Stored data entries
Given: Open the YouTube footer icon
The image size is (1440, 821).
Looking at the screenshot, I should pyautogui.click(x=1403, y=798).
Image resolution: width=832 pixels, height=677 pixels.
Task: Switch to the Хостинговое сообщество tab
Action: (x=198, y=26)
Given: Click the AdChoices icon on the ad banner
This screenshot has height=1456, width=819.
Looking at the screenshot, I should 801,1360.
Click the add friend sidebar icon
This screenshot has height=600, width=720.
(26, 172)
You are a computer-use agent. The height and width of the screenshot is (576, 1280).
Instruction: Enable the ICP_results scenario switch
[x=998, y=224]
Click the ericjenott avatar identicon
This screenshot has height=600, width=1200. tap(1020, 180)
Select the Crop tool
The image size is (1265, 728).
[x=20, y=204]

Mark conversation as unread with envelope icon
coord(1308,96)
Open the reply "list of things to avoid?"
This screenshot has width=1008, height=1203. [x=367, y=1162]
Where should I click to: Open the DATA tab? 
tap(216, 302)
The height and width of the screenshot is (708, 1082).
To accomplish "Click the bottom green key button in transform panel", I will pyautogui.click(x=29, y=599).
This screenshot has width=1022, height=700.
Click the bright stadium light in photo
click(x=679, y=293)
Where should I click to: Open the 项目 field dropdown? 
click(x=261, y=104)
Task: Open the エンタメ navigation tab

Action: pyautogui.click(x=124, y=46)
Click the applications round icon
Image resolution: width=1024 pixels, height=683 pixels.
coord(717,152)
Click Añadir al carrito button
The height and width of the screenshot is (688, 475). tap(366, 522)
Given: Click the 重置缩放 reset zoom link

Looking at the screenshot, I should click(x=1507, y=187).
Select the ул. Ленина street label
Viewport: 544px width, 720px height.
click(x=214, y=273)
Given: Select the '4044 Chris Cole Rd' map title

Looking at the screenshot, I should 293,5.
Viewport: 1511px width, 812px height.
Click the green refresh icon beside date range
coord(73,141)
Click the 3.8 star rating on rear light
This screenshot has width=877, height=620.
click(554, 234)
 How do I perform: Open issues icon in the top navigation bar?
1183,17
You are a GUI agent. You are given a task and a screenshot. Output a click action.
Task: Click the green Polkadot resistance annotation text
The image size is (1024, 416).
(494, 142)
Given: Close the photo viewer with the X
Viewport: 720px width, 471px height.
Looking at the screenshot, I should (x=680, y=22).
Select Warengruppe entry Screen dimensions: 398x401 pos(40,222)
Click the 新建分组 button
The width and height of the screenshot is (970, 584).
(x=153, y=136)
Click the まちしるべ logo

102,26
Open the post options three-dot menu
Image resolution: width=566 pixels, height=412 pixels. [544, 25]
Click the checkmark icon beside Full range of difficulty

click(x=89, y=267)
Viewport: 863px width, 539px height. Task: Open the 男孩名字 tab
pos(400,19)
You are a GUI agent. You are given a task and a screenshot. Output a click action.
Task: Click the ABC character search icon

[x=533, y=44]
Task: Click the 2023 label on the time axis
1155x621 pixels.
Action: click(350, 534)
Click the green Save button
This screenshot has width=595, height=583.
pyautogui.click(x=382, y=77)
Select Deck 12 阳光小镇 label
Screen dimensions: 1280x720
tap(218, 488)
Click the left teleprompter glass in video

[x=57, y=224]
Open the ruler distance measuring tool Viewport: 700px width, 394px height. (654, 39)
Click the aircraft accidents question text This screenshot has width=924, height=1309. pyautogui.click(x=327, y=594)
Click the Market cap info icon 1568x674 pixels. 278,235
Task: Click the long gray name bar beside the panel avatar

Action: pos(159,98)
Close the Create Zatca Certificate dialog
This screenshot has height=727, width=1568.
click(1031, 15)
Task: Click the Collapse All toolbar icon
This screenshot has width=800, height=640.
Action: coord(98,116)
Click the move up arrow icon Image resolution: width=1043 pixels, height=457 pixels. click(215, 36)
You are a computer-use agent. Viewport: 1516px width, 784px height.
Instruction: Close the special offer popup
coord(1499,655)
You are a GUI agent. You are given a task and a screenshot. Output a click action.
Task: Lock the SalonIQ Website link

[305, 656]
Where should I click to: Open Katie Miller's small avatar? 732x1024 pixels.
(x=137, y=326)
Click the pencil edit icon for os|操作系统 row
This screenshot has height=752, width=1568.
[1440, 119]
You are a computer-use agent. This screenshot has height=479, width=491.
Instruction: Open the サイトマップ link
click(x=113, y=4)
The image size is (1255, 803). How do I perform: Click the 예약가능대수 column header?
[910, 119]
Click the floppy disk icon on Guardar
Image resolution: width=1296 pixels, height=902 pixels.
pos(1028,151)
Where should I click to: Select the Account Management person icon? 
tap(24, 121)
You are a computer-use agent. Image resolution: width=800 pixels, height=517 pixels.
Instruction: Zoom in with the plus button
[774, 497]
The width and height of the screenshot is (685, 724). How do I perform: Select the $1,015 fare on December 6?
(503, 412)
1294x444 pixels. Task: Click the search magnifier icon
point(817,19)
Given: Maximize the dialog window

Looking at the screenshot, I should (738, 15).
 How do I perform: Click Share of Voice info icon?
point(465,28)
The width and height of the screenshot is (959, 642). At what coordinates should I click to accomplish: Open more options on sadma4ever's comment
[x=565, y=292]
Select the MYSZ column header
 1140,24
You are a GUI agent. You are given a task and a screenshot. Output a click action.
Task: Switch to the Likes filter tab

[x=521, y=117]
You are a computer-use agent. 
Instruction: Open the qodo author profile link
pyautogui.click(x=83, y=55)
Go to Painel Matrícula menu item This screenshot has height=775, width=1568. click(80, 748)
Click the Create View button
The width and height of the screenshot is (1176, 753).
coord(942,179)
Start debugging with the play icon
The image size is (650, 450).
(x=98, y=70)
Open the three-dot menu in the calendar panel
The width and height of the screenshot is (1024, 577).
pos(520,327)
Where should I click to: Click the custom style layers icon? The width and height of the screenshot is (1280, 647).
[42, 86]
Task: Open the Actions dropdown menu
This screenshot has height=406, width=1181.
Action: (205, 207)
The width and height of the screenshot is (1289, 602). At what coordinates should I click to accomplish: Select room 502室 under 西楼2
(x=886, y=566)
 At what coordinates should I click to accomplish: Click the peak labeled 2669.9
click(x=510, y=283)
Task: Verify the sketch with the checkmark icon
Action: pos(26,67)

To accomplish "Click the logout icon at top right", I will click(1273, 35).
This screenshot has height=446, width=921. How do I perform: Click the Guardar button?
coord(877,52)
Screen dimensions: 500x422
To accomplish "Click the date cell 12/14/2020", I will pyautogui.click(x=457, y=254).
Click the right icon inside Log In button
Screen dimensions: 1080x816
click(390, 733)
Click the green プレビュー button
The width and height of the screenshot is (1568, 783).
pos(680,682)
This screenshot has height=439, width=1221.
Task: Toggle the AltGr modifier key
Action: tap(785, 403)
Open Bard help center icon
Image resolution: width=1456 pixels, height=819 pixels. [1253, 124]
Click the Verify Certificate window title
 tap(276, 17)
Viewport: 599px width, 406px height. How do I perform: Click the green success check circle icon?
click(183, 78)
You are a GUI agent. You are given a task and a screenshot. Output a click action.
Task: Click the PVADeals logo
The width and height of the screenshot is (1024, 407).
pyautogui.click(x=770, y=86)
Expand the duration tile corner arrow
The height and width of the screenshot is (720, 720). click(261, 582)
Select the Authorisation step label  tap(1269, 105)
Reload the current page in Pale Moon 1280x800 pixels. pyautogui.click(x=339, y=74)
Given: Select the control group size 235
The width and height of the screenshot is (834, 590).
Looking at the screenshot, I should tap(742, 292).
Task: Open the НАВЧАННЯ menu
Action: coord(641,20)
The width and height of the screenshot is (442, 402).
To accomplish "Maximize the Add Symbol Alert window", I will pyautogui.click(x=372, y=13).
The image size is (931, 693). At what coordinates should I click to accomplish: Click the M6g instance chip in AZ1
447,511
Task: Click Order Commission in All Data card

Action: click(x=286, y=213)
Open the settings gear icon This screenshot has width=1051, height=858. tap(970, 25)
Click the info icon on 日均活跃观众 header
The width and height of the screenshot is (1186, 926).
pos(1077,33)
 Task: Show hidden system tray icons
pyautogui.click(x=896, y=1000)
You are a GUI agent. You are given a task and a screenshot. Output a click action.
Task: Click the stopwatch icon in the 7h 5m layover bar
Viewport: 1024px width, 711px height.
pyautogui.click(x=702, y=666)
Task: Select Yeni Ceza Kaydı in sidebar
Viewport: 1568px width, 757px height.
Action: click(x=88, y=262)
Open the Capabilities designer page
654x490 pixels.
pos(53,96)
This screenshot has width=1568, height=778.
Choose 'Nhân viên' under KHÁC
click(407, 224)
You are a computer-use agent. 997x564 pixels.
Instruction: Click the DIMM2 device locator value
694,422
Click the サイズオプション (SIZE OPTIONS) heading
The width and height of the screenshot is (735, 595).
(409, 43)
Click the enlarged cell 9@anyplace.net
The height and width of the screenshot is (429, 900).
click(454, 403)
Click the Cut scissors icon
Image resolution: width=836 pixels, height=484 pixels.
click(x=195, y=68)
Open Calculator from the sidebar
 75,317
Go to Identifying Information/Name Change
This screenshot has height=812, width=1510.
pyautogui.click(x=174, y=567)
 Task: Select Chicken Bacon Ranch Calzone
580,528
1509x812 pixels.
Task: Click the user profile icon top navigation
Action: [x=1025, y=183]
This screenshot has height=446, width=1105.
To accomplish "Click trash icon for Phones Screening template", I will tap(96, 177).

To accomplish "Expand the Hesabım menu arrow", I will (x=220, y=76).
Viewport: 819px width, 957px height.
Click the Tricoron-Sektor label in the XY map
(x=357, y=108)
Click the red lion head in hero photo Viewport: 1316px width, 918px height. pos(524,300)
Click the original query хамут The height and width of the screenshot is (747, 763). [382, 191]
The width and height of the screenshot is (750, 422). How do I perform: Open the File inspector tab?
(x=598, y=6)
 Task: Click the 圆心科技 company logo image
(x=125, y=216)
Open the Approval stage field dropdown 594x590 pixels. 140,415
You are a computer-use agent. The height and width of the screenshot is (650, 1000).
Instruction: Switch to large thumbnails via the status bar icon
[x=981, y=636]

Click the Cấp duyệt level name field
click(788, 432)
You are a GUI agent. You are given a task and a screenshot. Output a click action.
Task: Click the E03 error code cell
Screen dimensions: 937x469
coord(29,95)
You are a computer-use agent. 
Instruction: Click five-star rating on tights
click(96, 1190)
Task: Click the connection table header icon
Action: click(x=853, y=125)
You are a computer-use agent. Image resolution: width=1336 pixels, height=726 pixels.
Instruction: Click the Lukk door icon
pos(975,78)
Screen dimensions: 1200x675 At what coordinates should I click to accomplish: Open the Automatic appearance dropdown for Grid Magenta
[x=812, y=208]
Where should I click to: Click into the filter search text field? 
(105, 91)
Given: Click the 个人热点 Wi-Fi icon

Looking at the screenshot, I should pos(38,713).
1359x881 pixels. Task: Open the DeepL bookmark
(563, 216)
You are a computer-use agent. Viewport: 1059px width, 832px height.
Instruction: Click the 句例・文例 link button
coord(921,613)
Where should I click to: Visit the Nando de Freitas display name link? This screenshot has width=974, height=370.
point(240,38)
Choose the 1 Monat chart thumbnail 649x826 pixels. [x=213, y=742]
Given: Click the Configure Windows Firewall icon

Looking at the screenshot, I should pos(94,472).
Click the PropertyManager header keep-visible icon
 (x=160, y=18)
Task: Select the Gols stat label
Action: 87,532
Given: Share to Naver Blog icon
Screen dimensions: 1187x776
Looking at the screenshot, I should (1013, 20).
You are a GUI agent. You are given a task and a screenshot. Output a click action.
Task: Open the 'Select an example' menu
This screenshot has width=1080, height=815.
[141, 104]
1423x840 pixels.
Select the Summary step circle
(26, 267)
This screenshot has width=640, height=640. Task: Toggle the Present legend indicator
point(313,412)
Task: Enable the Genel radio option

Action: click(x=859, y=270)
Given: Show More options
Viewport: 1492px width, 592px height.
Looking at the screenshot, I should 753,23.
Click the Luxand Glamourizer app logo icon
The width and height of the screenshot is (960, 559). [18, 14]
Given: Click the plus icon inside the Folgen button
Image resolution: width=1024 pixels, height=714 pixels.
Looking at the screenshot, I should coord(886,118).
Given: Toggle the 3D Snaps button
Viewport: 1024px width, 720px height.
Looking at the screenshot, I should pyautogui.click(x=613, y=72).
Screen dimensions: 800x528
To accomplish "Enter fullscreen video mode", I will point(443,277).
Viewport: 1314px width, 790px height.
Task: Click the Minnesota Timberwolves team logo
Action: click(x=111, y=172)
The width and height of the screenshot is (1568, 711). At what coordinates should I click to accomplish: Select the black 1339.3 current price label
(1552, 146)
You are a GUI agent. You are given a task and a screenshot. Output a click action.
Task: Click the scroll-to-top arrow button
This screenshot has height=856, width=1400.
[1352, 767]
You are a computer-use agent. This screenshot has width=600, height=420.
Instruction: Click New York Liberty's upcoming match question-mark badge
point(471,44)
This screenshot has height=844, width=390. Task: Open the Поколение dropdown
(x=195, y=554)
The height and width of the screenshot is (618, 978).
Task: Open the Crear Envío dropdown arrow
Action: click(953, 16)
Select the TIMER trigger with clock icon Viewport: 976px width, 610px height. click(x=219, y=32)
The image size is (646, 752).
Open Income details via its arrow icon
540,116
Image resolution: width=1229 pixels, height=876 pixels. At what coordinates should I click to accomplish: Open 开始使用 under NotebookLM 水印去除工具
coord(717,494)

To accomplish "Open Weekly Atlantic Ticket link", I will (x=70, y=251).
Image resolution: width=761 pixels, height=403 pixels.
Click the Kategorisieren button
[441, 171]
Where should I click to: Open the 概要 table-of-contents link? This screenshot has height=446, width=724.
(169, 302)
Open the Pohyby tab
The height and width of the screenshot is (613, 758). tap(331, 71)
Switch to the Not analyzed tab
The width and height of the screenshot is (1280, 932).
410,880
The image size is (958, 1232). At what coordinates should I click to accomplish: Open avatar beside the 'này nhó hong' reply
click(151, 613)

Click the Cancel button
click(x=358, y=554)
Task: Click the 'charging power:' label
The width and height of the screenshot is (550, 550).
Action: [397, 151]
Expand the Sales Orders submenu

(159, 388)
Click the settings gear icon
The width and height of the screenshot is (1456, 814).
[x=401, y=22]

> _Activity_
Exact duplication is required for the lines above, from the line that contains "This screenshot has height=446, width=921." to the line that contains "Click the right icon inside Log In button", inclusive; omit all others.

> _Reply_
This screenshot has height=446, width=921. How do I perform: Click the Guardar button?
coord(877,52)
Screen dimensions: 500x422
To accomplish "Click the date cell 12/14/2020", I will pyautogui.click(x=457, y=254).
Click the right icon inside Log In button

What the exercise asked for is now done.